====== Input data
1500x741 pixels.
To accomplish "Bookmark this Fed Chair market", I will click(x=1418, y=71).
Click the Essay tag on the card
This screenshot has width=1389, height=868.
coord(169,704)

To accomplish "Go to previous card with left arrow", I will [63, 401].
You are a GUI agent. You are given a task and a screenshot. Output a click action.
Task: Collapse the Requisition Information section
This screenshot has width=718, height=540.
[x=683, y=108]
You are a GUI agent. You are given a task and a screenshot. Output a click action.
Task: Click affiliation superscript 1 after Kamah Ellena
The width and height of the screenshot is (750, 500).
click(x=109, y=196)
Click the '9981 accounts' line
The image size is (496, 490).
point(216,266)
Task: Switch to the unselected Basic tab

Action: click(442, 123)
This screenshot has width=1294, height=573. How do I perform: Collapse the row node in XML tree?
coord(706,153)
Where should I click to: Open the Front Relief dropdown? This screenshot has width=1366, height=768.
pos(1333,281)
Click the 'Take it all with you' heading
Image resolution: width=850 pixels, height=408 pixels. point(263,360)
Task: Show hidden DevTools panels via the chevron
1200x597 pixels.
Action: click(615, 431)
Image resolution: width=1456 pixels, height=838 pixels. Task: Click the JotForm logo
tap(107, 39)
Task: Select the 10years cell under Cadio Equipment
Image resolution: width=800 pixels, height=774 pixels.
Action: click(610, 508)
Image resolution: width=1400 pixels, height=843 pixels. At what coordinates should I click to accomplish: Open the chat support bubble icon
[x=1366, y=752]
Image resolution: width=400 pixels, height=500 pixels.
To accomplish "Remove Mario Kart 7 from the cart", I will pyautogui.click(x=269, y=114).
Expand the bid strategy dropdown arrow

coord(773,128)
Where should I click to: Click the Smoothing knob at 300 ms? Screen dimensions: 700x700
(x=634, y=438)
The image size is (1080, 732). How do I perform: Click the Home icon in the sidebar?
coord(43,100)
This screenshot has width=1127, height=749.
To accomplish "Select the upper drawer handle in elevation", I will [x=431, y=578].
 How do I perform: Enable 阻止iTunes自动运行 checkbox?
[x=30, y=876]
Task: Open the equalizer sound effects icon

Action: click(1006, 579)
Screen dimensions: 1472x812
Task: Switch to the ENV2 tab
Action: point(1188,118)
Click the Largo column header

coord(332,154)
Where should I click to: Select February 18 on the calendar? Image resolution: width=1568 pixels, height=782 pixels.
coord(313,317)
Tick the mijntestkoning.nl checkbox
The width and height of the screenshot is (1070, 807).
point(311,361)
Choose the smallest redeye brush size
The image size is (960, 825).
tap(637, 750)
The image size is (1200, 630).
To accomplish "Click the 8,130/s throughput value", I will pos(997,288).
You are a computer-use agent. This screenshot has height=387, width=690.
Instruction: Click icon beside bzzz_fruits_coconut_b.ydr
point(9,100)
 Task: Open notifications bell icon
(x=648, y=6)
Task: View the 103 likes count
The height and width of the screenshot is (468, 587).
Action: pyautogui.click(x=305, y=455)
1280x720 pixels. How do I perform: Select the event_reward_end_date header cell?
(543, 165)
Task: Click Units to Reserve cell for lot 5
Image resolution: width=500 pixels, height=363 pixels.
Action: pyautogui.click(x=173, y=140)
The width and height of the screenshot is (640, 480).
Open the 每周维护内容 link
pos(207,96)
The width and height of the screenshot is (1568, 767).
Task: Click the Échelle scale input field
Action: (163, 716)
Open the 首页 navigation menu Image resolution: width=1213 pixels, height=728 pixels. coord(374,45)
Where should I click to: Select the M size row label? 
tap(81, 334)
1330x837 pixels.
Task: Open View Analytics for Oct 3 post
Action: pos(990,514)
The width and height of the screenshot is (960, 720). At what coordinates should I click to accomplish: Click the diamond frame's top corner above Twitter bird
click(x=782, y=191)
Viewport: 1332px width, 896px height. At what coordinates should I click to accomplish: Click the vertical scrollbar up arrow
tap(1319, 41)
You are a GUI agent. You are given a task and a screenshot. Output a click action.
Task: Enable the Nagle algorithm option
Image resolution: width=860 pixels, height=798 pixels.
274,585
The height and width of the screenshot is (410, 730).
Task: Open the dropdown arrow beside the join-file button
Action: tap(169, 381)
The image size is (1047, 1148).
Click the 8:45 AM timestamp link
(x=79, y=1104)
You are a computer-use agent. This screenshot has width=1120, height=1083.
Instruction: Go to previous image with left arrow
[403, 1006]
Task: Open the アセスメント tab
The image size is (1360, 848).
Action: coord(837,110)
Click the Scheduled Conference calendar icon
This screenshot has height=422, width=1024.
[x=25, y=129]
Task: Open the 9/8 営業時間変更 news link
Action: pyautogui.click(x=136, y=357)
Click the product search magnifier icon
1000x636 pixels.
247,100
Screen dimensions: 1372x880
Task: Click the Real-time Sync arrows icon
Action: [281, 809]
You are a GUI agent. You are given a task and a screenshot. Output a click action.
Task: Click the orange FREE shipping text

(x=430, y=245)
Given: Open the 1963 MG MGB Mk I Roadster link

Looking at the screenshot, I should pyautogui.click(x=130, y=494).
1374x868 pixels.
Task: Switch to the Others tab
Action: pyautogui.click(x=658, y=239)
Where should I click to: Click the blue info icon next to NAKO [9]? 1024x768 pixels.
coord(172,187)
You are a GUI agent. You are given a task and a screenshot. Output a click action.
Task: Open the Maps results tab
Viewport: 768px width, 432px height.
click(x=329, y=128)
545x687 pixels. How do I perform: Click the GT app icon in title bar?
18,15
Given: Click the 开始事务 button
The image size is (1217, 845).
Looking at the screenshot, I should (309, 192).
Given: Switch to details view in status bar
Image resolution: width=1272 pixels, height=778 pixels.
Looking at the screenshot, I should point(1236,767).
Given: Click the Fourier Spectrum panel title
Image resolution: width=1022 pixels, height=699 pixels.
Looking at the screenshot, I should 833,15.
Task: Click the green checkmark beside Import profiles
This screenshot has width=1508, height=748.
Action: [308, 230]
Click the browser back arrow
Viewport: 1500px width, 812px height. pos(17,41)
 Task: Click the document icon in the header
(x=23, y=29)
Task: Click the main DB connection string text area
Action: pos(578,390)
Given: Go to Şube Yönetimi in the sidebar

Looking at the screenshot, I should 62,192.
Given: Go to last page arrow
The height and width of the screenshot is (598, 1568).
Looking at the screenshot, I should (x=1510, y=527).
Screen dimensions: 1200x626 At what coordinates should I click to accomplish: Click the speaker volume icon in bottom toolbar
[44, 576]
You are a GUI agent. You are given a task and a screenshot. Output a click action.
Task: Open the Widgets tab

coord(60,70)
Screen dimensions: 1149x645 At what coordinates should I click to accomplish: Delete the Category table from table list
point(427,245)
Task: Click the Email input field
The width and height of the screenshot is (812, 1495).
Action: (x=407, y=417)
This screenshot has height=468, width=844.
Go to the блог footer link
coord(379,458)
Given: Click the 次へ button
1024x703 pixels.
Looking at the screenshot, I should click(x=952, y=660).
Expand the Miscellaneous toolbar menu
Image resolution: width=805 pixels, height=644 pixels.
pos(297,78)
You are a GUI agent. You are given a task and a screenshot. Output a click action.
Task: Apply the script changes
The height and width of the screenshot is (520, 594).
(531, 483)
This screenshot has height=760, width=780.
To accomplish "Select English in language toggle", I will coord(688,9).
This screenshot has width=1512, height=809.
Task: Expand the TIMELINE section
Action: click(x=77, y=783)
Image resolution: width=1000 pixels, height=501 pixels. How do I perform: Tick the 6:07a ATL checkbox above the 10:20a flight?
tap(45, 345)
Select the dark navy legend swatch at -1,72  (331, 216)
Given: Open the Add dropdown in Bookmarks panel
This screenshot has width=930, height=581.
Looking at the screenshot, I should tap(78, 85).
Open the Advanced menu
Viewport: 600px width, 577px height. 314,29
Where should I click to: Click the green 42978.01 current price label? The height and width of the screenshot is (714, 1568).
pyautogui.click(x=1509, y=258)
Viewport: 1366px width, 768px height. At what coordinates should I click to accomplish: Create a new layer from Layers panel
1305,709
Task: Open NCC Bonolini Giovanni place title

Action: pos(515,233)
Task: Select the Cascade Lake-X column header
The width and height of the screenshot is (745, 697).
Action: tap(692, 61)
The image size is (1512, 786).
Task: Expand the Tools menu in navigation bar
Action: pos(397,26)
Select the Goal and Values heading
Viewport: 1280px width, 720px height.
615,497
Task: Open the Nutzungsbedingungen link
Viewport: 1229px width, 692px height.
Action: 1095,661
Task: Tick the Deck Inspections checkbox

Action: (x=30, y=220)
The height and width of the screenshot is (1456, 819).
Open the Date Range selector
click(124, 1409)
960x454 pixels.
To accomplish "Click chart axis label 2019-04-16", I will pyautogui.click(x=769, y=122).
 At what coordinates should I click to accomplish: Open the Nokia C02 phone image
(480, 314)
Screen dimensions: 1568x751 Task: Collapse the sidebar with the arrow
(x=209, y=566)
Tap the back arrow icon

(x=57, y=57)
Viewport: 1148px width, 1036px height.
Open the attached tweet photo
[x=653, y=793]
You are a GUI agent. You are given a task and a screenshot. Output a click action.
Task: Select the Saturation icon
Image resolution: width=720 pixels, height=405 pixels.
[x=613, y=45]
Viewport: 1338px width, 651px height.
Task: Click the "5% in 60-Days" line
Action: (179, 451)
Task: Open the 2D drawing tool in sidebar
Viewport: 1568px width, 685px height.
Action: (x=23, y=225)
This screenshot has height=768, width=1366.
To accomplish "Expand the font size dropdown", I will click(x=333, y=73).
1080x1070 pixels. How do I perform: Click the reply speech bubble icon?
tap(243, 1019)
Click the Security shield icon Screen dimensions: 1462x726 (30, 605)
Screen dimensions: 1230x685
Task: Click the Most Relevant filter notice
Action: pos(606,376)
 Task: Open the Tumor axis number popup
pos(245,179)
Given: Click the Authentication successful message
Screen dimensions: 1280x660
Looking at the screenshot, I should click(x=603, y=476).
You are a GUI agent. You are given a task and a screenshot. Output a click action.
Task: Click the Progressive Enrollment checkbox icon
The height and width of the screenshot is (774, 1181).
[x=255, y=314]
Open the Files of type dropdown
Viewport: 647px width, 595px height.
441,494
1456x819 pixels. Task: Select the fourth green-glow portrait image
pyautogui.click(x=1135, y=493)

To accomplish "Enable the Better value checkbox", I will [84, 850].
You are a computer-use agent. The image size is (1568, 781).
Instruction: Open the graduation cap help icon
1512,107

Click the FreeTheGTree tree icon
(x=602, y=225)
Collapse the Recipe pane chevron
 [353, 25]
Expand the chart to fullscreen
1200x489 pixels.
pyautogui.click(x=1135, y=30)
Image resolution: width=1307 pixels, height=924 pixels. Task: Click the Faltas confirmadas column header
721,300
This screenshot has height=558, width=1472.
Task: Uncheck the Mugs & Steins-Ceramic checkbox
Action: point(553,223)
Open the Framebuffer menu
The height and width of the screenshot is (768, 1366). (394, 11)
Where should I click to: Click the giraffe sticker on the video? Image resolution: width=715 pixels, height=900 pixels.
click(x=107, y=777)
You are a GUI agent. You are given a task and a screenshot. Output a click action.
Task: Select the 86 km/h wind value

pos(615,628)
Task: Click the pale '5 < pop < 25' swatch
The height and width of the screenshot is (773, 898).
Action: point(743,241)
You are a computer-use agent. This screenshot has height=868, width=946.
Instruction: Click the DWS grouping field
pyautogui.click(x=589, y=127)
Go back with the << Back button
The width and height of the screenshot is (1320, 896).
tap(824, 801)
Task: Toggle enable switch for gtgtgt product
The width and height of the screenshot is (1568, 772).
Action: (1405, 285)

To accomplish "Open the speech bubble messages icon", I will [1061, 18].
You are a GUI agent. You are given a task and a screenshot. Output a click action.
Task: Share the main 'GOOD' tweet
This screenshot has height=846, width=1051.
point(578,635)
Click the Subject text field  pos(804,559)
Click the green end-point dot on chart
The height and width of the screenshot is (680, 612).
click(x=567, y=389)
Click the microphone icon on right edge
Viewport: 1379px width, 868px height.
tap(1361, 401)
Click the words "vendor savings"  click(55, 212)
============
* _The task_:
Count every line of the data in which the word "swatch" appears, and report only the total.

* _Task output_:
2